Not only do we usually have little interest in the specific individuals from whom data were collected, but we must also acknowledge that our data would have been different if, by chance, we had selected different individuals or even made our measurements at a different time.

We must acknowledge this sample-to-sample variability when interpreting the data. The data are random.

All graphical and numerical summaries would be different if we repeated data collection.

This randomness in the data must be taken into account when we interpret graphical and numerical summaries. Our conclusions should not be dependent on features that are specific to our particular data but would (probably) be different if the data were collected again.

Hardness of brick pavers

In an experiment to assess the durability of one type of brick pavers, a sharpened drill impacted the surface of 10 pavers for a period of 1 minute. The volume of material eroded (mL) was recorded.

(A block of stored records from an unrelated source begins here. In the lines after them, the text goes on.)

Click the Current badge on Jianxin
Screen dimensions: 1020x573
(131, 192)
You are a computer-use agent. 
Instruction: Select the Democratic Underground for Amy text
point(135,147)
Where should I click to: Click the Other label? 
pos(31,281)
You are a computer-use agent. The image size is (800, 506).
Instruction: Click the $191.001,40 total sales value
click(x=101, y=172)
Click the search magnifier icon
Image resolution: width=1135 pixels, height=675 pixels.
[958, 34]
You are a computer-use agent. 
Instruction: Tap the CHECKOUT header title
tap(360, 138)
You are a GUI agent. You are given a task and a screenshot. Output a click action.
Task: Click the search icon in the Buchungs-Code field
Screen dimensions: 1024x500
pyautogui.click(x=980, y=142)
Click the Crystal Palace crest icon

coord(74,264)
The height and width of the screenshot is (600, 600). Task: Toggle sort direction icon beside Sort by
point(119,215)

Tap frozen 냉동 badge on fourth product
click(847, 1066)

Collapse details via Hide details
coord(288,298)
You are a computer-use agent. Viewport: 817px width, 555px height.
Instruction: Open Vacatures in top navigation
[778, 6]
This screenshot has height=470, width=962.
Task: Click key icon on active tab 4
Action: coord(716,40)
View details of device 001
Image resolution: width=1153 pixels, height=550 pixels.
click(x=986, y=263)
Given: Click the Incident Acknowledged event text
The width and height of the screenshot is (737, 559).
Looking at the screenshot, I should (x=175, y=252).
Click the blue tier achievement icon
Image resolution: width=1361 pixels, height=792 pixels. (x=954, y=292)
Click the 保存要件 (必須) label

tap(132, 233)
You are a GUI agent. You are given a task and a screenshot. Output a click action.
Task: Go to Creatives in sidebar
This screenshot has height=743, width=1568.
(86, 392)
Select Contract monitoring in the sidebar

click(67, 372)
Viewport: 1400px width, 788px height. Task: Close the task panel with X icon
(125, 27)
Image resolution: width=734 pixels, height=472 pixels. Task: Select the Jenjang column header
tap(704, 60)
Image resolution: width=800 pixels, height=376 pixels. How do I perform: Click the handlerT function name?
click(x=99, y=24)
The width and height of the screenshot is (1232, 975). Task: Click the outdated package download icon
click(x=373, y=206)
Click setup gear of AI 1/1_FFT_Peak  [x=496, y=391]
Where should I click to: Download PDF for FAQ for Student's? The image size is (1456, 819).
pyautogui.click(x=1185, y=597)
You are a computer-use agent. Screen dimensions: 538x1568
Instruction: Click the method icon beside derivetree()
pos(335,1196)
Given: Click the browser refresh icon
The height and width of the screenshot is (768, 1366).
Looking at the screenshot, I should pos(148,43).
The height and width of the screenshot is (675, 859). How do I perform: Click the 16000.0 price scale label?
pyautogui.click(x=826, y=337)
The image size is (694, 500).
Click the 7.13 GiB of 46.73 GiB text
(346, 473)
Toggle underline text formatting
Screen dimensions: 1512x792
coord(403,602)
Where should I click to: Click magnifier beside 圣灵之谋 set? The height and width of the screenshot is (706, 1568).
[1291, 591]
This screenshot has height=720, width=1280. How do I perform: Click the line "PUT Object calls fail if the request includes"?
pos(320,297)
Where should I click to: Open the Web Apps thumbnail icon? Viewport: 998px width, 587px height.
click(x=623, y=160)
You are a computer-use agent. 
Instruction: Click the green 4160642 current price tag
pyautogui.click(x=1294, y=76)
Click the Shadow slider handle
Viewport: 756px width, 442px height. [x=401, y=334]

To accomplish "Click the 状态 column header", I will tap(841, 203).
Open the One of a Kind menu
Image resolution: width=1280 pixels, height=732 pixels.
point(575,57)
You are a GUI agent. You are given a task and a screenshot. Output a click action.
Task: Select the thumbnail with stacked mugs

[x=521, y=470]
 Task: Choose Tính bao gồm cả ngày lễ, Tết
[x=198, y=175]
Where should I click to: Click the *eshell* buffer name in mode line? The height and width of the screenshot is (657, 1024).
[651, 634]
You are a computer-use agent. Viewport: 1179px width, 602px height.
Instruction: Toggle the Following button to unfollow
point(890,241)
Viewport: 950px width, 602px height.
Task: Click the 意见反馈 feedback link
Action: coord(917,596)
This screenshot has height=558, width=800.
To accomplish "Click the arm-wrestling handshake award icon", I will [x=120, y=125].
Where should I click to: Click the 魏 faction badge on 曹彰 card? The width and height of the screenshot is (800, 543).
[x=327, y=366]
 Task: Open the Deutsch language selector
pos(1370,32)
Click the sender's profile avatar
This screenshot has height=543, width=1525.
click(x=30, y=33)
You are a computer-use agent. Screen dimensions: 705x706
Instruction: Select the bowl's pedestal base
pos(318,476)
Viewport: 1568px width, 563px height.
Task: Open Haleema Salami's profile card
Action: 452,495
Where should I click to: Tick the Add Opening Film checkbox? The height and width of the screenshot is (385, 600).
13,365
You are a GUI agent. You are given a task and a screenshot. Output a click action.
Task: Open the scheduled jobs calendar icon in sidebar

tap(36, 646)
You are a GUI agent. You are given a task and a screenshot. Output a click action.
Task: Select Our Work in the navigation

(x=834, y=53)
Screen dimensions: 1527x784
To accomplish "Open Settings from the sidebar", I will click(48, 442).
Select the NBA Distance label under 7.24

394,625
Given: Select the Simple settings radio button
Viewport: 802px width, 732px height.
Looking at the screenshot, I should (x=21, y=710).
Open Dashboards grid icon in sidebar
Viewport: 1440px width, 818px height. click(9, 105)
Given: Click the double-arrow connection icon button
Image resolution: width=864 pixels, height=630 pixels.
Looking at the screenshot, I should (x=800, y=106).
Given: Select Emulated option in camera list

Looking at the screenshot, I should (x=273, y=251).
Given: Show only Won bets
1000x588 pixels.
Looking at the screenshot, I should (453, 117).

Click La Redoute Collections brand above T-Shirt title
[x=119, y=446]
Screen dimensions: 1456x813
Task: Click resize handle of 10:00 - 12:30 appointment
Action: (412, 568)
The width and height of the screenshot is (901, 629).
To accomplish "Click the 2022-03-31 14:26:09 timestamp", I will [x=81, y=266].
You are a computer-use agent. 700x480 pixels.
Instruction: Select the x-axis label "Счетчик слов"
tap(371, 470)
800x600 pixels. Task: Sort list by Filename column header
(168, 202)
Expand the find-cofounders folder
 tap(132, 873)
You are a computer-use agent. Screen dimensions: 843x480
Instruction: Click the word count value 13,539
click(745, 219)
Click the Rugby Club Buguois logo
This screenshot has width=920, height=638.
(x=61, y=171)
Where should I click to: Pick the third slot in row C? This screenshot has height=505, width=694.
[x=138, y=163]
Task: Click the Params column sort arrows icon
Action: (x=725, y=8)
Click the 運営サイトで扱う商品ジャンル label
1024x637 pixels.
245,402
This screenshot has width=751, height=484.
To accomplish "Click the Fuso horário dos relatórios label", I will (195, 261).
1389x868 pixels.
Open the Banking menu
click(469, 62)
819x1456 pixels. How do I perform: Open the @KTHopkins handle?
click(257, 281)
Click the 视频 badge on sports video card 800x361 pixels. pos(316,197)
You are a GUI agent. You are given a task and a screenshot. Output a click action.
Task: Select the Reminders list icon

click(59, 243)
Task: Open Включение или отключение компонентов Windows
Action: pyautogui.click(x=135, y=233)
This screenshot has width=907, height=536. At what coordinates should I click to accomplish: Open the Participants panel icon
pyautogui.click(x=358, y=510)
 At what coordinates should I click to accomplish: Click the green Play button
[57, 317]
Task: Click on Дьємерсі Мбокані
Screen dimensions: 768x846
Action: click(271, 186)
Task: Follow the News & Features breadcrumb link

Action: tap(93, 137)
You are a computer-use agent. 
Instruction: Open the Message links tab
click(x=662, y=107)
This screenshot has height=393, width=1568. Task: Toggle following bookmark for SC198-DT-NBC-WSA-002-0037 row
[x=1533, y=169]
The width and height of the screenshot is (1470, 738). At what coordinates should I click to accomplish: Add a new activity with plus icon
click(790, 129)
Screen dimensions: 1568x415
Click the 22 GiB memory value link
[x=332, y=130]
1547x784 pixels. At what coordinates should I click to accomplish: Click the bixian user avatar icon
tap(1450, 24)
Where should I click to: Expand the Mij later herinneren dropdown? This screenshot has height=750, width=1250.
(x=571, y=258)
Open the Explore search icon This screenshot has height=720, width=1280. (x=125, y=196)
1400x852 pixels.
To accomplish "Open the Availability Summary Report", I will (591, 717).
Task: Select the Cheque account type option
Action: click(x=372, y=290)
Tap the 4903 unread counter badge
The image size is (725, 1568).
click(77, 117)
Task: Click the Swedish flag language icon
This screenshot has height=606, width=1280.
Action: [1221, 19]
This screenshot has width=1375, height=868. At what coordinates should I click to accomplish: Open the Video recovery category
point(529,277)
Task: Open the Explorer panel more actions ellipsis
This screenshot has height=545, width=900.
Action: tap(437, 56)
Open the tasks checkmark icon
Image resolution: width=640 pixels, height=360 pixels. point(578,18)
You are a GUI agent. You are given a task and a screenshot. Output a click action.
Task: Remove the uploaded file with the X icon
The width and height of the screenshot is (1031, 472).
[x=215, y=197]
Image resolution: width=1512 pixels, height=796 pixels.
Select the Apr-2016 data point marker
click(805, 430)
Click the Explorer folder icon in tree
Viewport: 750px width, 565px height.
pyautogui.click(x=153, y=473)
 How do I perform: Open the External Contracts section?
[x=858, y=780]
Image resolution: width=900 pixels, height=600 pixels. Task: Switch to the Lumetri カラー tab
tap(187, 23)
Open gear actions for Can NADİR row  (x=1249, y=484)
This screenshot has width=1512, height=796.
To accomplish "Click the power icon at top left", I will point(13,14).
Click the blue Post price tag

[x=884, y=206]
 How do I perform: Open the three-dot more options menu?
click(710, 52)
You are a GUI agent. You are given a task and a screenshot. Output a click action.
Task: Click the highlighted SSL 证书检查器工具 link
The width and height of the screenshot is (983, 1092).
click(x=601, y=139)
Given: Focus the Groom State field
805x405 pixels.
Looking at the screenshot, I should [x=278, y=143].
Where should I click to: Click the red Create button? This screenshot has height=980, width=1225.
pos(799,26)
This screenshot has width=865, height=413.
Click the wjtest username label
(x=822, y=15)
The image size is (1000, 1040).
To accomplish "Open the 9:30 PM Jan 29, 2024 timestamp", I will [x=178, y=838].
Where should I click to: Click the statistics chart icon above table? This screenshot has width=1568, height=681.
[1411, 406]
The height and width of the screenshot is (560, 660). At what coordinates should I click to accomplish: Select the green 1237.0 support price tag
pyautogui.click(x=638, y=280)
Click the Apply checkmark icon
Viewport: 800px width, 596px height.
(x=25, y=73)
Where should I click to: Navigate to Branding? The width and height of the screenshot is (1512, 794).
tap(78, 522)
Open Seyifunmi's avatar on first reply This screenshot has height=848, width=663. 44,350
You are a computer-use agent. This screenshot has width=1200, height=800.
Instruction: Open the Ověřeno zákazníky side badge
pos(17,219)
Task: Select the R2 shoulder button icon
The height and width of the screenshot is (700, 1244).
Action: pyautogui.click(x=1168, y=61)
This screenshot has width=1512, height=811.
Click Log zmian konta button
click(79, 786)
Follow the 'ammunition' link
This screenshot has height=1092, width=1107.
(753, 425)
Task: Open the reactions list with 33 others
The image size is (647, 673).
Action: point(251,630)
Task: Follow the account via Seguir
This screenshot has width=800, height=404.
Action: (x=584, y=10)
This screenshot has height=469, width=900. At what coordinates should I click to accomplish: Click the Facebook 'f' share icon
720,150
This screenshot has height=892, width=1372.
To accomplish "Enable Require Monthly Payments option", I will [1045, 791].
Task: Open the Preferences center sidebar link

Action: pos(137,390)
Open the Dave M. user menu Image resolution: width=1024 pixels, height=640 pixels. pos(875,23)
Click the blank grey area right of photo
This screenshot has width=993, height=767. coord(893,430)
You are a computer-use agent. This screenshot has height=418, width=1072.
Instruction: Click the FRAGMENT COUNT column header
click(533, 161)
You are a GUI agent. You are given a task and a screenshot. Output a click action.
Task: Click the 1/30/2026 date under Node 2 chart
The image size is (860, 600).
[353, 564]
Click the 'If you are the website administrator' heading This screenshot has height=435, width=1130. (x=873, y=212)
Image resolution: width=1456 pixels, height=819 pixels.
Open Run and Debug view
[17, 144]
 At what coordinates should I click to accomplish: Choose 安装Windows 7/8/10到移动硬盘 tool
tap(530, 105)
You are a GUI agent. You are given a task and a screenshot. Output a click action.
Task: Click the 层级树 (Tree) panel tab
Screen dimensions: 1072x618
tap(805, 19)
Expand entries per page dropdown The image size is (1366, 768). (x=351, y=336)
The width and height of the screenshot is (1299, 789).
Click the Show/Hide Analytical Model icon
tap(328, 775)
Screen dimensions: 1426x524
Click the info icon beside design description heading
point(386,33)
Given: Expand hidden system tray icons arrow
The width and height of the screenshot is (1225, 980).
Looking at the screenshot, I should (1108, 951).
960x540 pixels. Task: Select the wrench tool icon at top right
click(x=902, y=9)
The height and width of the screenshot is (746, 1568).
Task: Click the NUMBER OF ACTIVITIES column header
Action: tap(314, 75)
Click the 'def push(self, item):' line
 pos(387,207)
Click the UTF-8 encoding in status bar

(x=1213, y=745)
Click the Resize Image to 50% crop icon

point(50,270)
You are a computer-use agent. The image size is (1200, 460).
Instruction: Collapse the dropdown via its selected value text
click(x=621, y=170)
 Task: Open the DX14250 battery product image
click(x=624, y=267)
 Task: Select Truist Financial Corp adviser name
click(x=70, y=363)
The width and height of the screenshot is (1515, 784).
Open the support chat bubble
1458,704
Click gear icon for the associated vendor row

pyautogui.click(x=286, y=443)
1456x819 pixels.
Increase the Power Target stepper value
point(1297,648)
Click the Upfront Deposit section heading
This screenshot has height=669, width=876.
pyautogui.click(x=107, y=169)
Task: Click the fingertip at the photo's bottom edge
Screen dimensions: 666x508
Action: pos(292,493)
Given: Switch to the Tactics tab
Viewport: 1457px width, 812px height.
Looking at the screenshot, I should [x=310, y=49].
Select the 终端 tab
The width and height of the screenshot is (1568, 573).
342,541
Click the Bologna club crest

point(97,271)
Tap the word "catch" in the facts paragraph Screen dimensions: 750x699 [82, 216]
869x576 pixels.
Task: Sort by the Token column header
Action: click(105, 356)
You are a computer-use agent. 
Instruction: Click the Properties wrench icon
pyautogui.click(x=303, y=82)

If the experiment was repeated with a different sample of brick pavers of the same type, different values would be obtained. Click Repeat experiment with 10 different pavers to see how the recorded data might change.

The dot plot, mean and standard deviation all vary considerably.

The results from a single experiment clearly tell us something about the hardness of this type of paver, but how do we take into consideration the randomness?

Use the pop-up menu to increase the sample size and repeat.

With a bigger data set, the dot plot, mean and standard deviation vary less between the different data sets.